About this task:
From first entry to last, give the listing again verbatim.
------------------------------------------------
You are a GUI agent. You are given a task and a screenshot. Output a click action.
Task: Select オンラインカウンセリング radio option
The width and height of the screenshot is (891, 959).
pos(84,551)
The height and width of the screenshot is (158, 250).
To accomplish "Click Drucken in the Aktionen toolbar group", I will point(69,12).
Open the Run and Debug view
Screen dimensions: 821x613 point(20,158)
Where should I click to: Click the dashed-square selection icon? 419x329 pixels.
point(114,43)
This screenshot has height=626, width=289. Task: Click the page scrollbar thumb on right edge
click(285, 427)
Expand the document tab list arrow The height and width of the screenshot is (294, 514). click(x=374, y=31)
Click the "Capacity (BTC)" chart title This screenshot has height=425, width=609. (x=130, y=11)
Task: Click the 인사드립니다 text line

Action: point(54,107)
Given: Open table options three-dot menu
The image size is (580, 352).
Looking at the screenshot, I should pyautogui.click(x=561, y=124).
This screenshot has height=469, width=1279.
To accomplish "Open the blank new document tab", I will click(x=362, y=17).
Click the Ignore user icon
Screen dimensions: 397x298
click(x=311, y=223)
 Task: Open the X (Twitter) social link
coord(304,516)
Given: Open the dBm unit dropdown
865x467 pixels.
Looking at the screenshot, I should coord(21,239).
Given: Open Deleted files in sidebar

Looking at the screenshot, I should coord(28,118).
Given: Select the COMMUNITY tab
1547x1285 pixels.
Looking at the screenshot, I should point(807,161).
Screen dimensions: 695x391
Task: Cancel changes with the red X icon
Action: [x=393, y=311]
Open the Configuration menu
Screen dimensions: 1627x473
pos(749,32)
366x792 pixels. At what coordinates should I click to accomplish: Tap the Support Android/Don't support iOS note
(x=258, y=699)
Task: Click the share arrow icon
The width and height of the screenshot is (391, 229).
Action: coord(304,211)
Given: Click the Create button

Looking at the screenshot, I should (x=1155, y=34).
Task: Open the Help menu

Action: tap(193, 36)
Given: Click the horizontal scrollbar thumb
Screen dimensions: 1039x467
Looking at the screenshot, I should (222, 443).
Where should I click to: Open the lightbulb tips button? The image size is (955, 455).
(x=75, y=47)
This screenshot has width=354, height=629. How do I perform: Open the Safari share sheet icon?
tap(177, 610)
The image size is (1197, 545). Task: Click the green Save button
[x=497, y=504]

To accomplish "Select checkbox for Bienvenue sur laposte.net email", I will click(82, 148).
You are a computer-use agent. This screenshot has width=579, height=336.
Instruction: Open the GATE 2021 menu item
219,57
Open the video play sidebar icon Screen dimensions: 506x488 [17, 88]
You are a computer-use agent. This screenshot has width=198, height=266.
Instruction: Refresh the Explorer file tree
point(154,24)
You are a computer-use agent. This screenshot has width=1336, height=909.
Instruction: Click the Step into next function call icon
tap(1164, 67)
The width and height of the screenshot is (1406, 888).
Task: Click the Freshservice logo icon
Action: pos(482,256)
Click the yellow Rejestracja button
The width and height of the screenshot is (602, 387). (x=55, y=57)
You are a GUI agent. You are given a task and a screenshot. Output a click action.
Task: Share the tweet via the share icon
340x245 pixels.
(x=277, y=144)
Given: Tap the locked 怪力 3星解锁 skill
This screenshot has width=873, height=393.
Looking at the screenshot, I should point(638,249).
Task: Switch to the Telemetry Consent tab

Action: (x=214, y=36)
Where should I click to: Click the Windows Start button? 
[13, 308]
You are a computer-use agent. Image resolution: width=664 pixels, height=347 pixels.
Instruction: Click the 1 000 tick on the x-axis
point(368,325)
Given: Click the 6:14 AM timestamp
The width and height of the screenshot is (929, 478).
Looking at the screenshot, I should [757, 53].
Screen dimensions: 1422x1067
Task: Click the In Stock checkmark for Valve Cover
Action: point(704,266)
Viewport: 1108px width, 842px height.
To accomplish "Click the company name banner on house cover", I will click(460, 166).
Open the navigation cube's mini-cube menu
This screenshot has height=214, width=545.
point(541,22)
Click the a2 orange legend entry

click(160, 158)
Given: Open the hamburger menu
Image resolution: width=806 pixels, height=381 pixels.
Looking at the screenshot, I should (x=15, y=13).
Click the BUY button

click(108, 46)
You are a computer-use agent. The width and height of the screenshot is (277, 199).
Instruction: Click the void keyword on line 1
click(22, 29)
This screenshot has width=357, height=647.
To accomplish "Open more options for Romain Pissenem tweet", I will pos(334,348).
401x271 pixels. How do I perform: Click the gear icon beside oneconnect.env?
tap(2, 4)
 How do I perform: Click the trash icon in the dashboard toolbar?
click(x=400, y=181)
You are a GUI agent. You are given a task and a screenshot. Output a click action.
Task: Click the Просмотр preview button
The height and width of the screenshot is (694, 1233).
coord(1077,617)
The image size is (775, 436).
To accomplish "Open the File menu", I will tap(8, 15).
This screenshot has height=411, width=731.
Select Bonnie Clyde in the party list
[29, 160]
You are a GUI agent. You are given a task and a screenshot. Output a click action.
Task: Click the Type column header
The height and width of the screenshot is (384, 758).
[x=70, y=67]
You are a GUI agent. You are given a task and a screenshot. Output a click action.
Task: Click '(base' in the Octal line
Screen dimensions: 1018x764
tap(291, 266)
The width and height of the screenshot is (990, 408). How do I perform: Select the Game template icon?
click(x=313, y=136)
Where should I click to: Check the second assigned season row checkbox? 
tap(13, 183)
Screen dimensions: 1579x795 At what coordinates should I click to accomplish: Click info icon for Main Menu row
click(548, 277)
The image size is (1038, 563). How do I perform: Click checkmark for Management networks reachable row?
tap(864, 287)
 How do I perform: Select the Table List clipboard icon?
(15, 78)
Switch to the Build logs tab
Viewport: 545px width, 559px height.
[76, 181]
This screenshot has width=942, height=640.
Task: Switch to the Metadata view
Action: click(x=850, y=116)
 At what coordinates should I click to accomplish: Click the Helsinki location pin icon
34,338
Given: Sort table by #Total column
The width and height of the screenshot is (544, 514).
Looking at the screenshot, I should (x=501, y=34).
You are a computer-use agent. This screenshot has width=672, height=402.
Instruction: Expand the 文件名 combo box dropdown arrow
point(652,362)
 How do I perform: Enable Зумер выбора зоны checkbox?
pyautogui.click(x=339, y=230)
------------------------------------------------
Written solution:
You are a GUI agent. You are given a task and a screenshot. Output a click action.
Task: Select オンラインカウンセリング radio option
The width and height of the screenshot is (891, 959).
pos(84,551)
The height and width of the screenshot is (158, 250).
To accomplish "Click Drucken in the Aktionen toolbar group", I will point(69,12).
Open the Run and Debug view
Screen dimensions: 821x613 point(20,158)
Where should I click to: Click the dashed-square selection icon? 419x329 pixels.
point(114,43)
This screenshot has height=626, width=289. Task: Click the page scrollbar thumb on right edge
click(285, 427)
Expand the document tab list arrow The height and width of the screenshot is (294, 514). click(x=374, y=31)
Click the "Capacity (BTC)" chart title This screenshot has height=425, width=609. (x=130, y=11)
Task: Click the 인사드립니다 text line

Action: point(54,107)
Given: Open table options three-dot menu
The image size is (580, 352).
Looking at the screenshot, I should pyautogui.click(x=561, y=124).
This screenshot has height=469, width=1279.
To accomplish "Open the blank new document tab", I will click(x=362, y=17).
Click the Ignore user icon
Screen dimensions: 397x298
click(x=311, y=223)
 Task: Open the X (Twitter) social link
coord(304,516)
Given: Open the dBm unit dropdown
865x467 pixels.
Looking at the screenshot, I should coord(21,239).
Given: Open Deleted files in sidebar

Looking at the screenshot, I should coord(28,118).
Given: Select the COMMUNITY tab
1547x1285 pixels.
Looking at the screenshot, I should point(807,161).
Screen dimensions: 695x391
Task: Cancel changes with the red X icon
Action: [x=393, y=311]
Open the Configuration menu
Screen dimensions: 1627x473
pos(749,32)
366x792 pixels. At what coordinates should I click to accomplish: Tap the Support Android/Don't support iOS note
(x=258, y=699)
Task: Click the share arrow icon
The width and height of the screenshot is (391, 229).
Action: coord(304,211)
Given: Click the Create button

Looking at the screenshot, I should (x=1155, y=34).
Task: Open the Help menu

Action: tap(193, 36)
Given: Click the horizontal scrollbar thumb
Screen dimensions: 1039x467
Looking at the screenshot, I should (222, 443).
Where should I click to: Open the lightbulb tips button? The image size is (955, 455).
(x=75, y=47)
This screenshot has width=354, height=629. How do I perform: Open the Safari share sheet icon?
tap(177, 610)
The image size is (1197, 545). Task: Click the green Save button
[x=497, y=504]

To accomplish "Select checkbox for Bienvenue sur laposte.net email", I will click(82, 148).
You are a computer-use agent. This screenshot has width=579, height=336.
Instruction: Open the GATE 2021 menu item
219,57
Open the video play sidebar icon Screen dimensions: 506x488 [17, 88]
You are a computer-use agent. This screenshot has width=198, height=266.
Instruction: Refresh the Explorer file tree
point(154,24)
You are a computer-use agent. This screenshot has width=1336, height=909.
Instruction: Click the Step into next function call icon
tap(1164, 67)
The width and height of the screenshot is (1406, 888).
Task: Click the Freshservice logo icon
Action: pos(482,256)
Click the yellow Rejestracja button
The width and height of the screenshot is (602, 387). (x=55, y=57)
You are a GUI agent. You are given a task and a screenshot. Output a click action.
Task: Share the tweet via the share icon
340x245 pixels.
(x=277, y=144)
Given: Tap the locked 怪力 3星解锁 skill
This screenshot has width=873, height=393.
Looking at the screenshot, I should point(638,249).
Task: Switch to the Telemetry Consent tab

Action: (x=214, y=36)
Where should I click to: Click the Windows Start button? 
[13, 308]
You are a computer-use agent. Image resolution: width=664 pixels, height=347 pixels.
Instruction: Click the 1 000 tick on the x-axis
point(368,325)
Given: Click the 6:14 AM timestamp
The width and height of the screenshot is (929, 478).
Looking at the screenshot, I should [757, 53].
Screen dimensions: 1422x1067
Task: Click the In Stock checkmark for Valve Cover
Action: point(704,266)
Viewport: 1108px width, 842px height.
To accomplish "Click the company name banner on house cover", I will click(460, 166).
Open the navigation cube's mini-cube menu
This screenshot has height=214, width=545.
point(541,22)
Click the a2 orange legend entry

click(160, 158)
Given: Open the hamburger menu
Image resolution: width=806 pixels, height=381 pixels.
Looking at the screenshot, I should (x=15, y=13).
Click the BUY button

click(108, 46)
You are a computer-use agent. The width and height of the screenshot is (277, 199).
Instruction: Click the void keyword on line 1
click(22, 29)
This screenshot has width=357, height=647.
To accomplish "Open more options for Romain Pissenem tweet", I will pos(334,348).
401x271 pixels. How do I perform: Click the gear icon beside oneconnect.env?
tap(2, 4)
 How do I perform: Click the trash icon in the dashboard toolbar?
click(x=400, y=181)
You are a GUI agent. You are given a task and a screenshot. Output a click action.
Task: Click the Просмотр preview button
The height and width of the screenshot is (694, 1233).
coord(1077,617)
The image size is (775, 436).
To accomplish "Open the File menu", I will tap(8, 15).
This screenshot has height=411, width=731.
Select Bonnie Clyde in the party list
[29, 160]
You are a GUI agent. You are given a task and a screenshot. Output a click action.
Task: Click the Type column header
The height and width of the screenshot is (384, 758).
[x=70, y=67]
You are a GUI agent. You are given a task and a screenshot. Output a click action.
Task: Click '(base' in the Octal line
Screen dimensions: 1018x764
tap(291, 266)
The width and height of the screenshot is (990, 408). How do I perform: Select the Game template icon?
click(x=313, y=136)
Where should I click to: Check the second assigned season row checkbox? 
tap(13, 183)
Screen dimensions: 1579x795 At what coordinates should I click to accomplish: Click info icon for Main Menu row
click(548, 277)
The image size is (1038, 563). How do I perform: Click checkmark for Management networks reachable row?
tap(864, 287)
 How do I perform: Select the Table List clipboard icon?
(15, 78)
Switch to the Build logs tab
Viewport: 545px width, 559px height.
[76, 181]
This screenshot has width=942, height=640.
Task: Switch to the Metadata view
Action: click(x=850, y=116)
 At what coordinates should I click to accomplish: Click the Helsinki location pin icon
34,338
Given: Sort table by #Total column
The width and height of the screenshot is (544, 514).
Looking at the screenshot, I should (x=501, y=34).
You are a computer-use agent. This screenshot has width=672, height=402.
Instruction: Expand the 文件名 combo box dropdown arrow
point(652,362)
 How do I perform: Enable Зумер выбора зоны checkbox?
pyautogui.click(x=339, y=230)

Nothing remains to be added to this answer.